The first circle at the MetSquare block — dubbed the Royal Palm Circle after the hotel — was uncovered in 2005, before the economic downturn put a stop to the excavation for several years.
But the finds quickly multiplied during the past year. The archaeologists have confirmed six full foundation circles — which they believe the Tequesta carved out using the hard cores of conch shells — and have begun tracing two more that were discovered in the past few weeks.
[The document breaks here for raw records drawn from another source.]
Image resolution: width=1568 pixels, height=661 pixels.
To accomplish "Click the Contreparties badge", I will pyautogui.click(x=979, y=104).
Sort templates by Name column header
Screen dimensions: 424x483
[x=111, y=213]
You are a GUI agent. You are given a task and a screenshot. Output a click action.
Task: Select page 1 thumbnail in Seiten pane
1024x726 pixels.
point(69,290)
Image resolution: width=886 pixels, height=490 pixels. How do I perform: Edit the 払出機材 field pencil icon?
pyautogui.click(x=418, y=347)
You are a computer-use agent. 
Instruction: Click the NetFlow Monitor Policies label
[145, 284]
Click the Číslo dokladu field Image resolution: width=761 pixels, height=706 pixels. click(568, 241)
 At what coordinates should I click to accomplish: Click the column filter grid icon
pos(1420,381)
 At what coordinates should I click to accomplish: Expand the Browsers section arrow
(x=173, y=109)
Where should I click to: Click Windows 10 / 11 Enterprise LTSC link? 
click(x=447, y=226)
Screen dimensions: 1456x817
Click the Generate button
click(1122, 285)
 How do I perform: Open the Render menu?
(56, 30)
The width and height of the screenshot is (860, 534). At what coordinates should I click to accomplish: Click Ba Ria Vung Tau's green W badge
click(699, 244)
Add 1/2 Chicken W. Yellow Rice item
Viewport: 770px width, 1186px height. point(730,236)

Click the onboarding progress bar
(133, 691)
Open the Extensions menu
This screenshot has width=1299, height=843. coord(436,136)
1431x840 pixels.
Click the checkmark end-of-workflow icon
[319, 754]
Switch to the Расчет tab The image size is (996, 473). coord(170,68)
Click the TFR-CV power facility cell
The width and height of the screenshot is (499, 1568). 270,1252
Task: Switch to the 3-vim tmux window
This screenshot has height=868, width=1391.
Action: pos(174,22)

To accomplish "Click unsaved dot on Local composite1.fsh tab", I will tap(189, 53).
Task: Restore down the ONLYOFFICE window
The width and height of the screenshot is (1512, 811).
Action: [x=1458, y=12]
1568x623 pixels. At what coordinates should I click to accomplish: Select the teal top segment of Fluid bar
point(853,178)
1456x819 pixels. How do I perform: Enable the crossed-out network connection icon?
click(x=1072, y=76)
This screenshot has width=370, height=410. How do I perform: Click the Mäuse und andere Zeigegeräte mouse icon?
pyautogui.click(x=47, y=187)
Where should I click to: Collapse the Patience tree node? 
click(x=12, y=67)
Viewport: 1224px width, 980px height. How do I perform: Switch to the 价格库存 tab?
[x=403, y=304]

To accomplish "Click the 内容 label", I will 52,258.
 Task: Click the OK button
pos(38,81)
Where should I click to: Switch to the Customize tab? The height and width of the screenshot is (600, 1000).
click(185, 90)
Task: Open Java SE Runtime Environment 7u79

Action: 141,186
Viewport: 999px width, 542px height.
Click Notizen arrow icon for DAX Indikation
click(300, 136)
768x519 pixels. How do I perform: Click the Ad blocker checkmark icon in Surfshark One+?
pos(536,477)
The discovery meshes with sketchy descriptions from Spanish missionaries who wrote that Tequesta dwellings consisted of platforms with thatched roofs.
Artifacts found on the site, including common pottery shards and tools made from shark’s teeth, animal bones and conch shells, confirm the structures were domestic, Carr said, describing the trove as “a whole representation of daily life in the prehistoric period.”
In contrast, he and Ransom said, finds at the Miami Circle across the river included a full shark skeleton, a dolphin skull and a sea-turtle shell, as well as exotic materials like lead artifacts and basalt axe heads that University of Miami geologists traced to the area around Macon, Ga. That suggests the circle structure had religious or ceremonial uses and was reserved for the tribal elite, which Spanish accounts say included a chieftain and a shaman, or medicine man.
The Tequesta, who had dugout canoes, were also known to trade with neighboring tribes for exotic materials.
“They were socially and politically complex, and had a chief way before the time of contact with the Spanish,’’ Ransom said. “They seem to have maintained their culture even through the 200-plus years of Spanish colonization, which is unusual.’’
The origins of the Tequesta are unknown, though specialists believe they emerged from roving bands of Archaic Period peoples who wandered south to the Florida peninsula around 6,000 BC, Ransom said. They were preceded by, but likely had no connection to, the Paleo-Indians who lived in Florida some 8,000 to 10,000 years ago.
Archaeological finds have confirmed that the Tequesta, who traveled in dugout cypress canoes and were expert wood carvers, ranged from Key West to Cape Sable and north to present-day Fort Lauderdale and Boca Raton. They also had camps or settlements in the Everglades, where they dug canals for navigation, and Key Biscayne, where Carr found a dune full of Tequesta artifacts in the median of Crandon Boulevard along Crandon Park after Hurricane Andrew toppled trees in 1992.
The oldest confirmed Tequesta site, in Weston, dates back 5,000 years, Carr said.
The Tequesta had no agriculture, but gathered fruit and plant roots. They also consumed venison, Caribbean monk seal, sea turtle, manatee, shark, fish and shellfish.
At the time of Spanish contact, the Tequesta were numerically and politically subservient to the more-aggressive Calusa Indians who dominated southwestern Florida.
Though generally peaceful, the Tequesta did sometimes practice human sacrifice. A chief’s death could mean the sacrifice of his wife and even children, Carr said. And a Jesuit missionary who lived among them recounts in a letter that he was told by some Tequesta that the death of a child could prompt the sacrifice of other children.
They did also sometimes fight back against Spanish abuses. When a soldier killed an Indian during an argument at the village, the Tequesta killed four soldiers, and might have wiped out the entire colony had a supply ship not fortuitously arrived, Parks writes.
Over time, though, the Tequesta established close ties with the Spanish colonizers, and some even attempted to move to Havana before apparently returning. They clearly preferred the Spanish to the English, however, and when the Spaniards abandoned Florida, the remaining Tequesta went with them for good.